▸ **Source passage**:
◆ ◆ ◆ ◆
News Release

Innovation boost to tackle climate change

Business Announcement

ETH Zurich/Swiss Federal Institute of Technology

The new "Climate Knowledge and Innovation Community (Climate-KIC)" is a major initiative the EIT has announced today in Budapest. The Climate-KIC program brings together the expertise of world class partners in a shared effort to make a step-change in Europe's innovation capacity to meet the climate change challenge in the years to come and to prepare for a new low-carbon society. In responding to this challenge, we need to bring about changes to how we produce, distribute, and consume goods, and to how we meet our requirements for energy, food, and water in the context of protecting the environment.

Major investments – high profile partners

With €120 million requested from the EIT, the partners themselves planned to contribute roughly five times that amount so that eventually a total of up to €750 million would be spent over the next four years on a range of innovation and education programs. The detailed numbers that finally will be approved by the EIT have however not been communicated yet and are subject to negotiation. It is the first time that companies from various sectors and scientific experts will work together in a large integrated initiative in the area of climate change. «We are very pleased to have been selected for this important initiative that will equip the next generation of entrepreneurs and technologists with innovative tools and which will pioneer new thinking and practice », says Prof. Bert Van der Zwaan, as interim CEO on behalf of the partners of the Climate-KIC. The Climate-KIC was selected at the end of a one year process.

Among the sixteen core partners are universities, companies and public sector organizations. From academia, the core partners of the consortium are: ETH Zurich (Switzerland), Imperial College London (UK), a French consortium consisting of Paris area campus (IPSL, CEA, ParisTech, UVSQ, INRA, MeteoFR, Advancity), a German consortium led by the Potsdam Institute for Climate Impact Research (including TU Berlin, TU Munich and GFZ), as well as a Dutch consortium consisting among others of Utrecht University, Delft University of Technology and Wageningen University and Research Center. The partner companies are: Bayer, Beluga Shipping GmbH, Cisco, DSM, EDF, SAP, Schiphol, Shell, Solar Valley, and Thales. Climate KIC also brings together an association of six major European regions which will test, develop and facilitate the real-world application of new eco-innovations.

Educate a new generation

The Climate-KIC will foster interactions between European research, education and business innovation.The aim is to create a generation of climate change entrepreneurs who will have the multidisciplinary skills to develop economically, environmentally and socially sustainable approaches to coping with the effects of global warming. Furthermore, roadmaps with short- and long-term goals will be developed to elaborate investment strategies and to support innovation in small and medium sized enterprises. The research and educational projects are to be conducted at five co-location centers in Berlin/Potsdam, London, Paris area, Utrecht and Zurich, places where the partners will come together to work on the projects.

Pioneering research and innovation projects

The Climate-KIC will focus on strategic research and innovation projects that are expected to have the greatest impact in terms of enabling regions to mitigate against climate change, and adapt to its effects. Four themes are of particular interest: Assessing climate change and managing its drivers, Transitioning to resilient low carbon cities, Adaptive water management, and Zero carbon production systems.

For example, among the numerous challenges European societies are facing with regard to the climate change, one is the question of how to monitor, assess and certify the effective CO2 emissions on a local level, to establish a fair market where CO2 certificates are to be traded. This requires new collaborations between companies engaged in the development of sensor/observation technologies, and those involved in modeling and accounting. Using such cross-fertilization of the partners' expertise, one of the many projects aims to develop tools and mechanisms to account and verify emissions of CO2 from the level of companies and cities to the globe.

Other projects will develop new tools for urban planning, for water management, new adaptive agricultural processes or low-carbon emission manufacturing in various sectors.

«A strength of the KIC initiative is that with sixteen partners from various sectors we will be able to develop solutions that integrate well in the whole value chain», says Prof. Bert Van der Zwaan.
◆ ◆ ◆ ◆
▸ **Dataset records**:
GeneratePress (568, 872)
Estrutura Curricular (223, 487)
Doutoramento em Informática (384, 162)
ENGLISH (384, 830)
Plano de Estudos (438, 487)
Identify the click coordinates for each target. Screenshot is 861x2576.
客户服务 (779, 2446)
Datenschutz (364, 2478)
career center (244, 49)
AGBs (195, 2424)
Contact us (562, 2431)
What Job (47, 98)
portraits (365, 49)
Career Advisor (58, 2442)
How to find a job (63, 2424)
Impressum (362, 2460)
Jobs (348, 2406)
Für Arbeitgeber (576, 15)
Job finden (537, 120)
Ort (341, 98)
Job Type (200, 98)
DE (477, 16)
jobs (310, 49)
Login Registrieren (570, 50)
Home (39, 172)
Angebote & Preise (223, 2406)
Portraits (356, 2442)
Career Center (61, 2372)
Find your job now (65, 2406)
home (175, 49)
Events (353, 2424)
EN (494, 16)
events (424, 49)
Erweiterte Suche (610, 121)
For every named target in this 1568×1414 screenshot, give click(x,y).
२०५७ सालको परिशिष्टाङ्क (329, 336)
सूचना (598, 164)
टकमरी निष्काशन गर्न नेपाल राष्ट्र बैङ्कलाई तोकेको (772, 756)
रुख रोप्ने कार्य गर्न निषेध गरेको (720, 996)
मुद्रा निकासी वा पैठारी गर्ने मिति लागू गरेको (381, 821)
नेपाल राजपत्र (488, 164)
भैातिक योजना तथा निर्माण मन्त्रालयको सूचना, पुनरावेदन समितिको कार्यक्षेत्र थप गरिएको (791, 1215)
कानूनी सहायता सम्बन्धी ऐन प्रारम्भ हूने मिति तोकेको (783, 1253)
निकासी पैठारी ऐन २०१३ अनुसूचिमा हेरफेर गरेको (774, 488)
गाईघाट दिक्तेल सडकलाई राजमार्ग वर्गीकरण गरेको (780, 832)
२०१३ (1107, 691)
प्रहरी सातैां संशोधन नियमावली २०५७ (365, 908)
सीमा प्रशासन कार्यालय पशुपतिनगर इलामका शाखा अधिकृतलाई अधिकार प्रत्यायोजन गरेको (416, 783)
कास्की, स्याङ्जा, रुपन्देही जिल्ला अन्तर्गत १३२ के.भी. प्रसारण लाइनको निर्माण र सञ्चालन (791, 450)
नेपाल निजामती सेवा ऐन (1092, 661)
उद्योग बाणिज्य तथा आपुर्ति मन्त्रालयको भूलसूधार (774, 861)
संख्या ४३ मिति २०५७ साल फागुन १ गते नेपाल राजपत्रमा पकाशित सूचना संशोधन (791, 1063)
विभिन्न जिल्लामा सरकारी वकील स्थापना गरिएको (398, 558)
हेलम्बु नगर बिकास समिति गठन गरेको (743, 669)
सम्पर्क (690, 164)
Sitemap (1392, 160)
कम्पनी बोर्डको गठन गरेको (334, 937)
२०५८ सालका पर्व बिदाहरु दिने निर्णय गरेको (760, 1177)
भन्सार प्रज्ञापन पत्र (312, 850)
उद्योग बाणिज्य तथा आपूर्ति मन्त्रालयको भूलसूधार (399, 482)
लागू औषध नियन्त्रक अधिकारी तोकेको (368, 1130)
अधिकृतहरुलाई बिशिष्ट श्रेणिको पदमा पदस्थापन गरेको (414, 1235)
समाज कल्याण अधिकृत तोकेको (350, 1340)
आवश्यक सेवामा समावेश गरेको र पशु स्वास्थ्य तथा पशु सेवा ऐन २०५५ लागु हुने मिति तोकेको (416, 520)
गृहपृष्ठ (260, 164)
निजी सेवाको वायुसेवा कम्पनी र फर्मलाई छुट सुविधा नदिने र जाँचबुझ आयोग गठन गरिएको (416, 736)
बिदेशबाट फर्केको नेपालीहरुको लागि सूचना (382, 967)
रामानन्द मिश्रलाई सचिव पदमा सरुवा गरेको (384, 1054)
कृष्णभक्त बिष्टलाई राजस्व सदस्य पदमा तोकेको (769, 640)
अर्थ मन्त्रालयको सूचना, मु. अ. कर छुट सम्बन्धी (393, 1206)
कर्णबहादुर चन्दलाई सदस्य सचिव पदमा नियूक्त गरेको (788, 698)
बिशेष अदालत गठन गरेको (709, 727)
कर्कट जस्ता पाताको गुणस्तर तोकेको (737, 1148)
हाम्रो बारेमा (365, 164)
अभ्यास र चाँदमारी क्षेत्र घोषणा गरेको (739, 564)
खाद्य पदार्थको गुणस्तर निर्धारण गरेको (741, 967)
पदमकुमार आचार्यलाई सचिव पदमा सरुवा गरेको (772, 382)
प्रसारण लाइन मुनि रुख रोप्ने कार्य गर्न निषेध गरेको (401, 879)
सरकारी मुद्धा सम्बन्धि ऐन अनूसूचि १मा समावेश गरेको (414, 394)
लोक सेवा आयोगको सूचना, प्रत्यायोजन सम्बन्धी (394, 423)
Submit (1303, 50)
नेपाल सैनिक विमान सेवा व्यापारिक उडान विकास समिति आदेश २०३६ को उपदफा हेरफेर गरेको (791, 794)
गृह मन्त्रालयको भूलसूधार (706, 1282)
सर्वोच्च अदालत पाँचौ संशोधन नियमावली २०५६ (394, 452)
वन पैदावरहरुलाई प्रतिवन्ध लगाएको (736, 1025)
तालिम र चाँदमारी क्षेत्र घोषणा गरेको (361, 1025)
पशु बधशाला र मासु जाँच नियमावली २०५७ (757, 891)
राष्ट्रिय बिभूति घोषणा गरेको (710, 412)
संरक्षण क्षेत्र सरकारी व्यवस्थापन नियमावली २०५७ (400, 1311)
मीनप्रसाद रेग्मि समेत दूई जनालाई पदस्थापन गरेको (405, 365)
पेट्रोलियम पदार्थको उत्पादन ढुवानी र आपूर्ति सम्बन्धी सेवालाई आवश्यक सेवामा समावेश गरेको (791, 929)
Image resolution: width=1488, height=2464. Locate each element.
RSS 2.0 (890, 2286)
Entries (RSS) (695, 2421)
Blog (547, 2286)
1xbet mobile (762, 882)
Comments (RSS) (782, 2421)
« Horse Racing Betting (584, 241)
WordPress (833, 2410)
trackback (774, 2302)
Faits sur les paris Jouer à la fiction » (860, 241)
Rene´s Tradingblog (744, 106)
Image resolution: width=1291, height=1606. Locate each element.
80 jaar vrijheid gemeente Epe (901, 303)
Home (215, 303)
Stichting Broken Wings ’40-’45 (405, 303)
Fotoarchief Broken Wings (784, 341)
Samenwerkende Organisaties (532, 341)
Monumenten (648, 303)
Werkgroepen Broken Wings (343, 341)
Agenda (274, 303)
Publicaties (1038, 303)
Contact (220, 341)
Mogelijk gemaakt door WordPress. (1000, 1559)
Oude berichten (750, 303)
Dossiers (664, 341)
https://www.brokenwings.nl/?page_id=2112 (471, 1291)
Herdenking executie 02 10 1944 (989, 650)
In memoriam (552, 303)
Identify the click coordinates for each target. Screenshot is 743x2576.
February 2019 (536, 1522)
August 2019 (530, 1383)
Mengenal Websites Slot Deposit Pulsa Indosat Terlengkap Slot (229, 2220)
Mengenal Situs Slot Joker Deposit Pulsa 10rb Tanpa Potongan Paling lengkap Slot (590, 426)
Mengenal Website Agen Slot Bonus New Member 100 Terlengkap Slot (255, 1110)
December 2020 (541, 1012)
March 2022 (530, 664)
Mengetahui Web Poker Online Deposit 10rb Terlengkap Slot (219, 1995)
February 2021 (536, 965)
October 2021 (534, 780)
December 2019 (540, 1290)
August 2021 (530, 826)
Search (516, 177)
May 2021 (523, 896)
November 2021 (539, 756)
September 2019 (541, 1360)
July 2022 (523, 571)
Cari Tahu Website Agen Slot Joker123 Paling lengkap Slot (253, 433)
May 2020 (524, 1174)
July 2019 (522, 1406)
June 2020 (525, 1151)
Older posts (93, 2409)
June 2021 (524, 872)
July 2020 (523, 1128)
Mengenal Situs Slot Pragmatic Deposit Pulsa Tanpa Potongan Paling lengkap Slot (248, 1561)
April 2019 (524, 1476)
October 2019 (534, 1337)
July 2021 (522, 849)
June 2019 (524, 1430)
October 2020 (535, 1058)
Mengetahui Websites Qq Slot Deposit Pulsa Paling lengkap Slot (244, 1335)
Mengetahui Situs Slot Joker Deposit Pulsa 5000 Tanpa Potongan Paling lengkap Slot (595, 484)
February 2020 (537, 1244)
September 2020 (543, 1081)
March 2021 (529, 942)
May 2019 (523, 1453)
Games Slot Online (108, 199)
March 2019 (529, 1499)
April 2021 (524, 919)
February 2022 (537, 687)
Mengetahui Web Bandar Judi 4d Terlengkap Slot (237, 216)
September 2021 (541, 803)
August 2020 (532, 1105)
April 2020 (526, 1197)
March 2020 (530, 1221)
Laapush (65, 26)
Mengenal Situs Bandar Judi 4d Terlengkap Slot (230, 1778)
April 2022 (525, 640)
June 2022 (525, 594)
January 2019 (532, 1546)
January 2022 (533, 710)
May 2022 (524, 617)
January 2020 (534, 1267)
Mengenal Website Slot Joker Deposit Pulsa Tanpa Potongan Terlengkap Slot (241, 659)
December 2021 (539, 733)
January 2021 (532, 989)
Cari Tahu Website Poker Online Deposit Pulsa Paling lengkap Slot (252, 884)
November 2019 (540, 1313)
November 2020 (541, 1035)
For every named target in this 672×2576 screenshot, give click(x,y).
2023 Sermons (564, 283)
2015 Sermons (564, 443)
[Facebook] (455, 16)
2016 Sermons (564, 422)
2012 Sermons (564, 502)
◆ ◆ ◆ ◆
▸ **What you will do**:
- a) According to the news release, how much money was requested from the EIT?
- b) Rewrite the part of the news release between "The Climate-KIC will foster" and "on the projects.", inclusive, replacing "co-location centers" with "joint hubs".
- c) Translate this sentence from the news release into Spanish: "The Climate-KIC was selected at the end of a one year process."

▸ **Answers to the tasks**:
- a) €120 million

- b)
The Climate-KIC will foster interactions between European research, education and business innovation.The aim is to create a generation of climate change entrepreneurs who will have the multidisciplinary skills to develop economically, environmentally and socially sustainable approaches to coping with the effects of global warming. Furthermore, roadmaps with short- and long-term goals will be developed to elaborate investment strategies and to support innovation in small and medium sized enterprises. The research and educational projects are to be conducted at five joint hubs in Berlin/Potsdam, London, Paris area, Utrecht and Zurich, places where the partners will come together to work on the projects.

- c) El Climate-KIC fue seleccionado al final de un proceso de un año.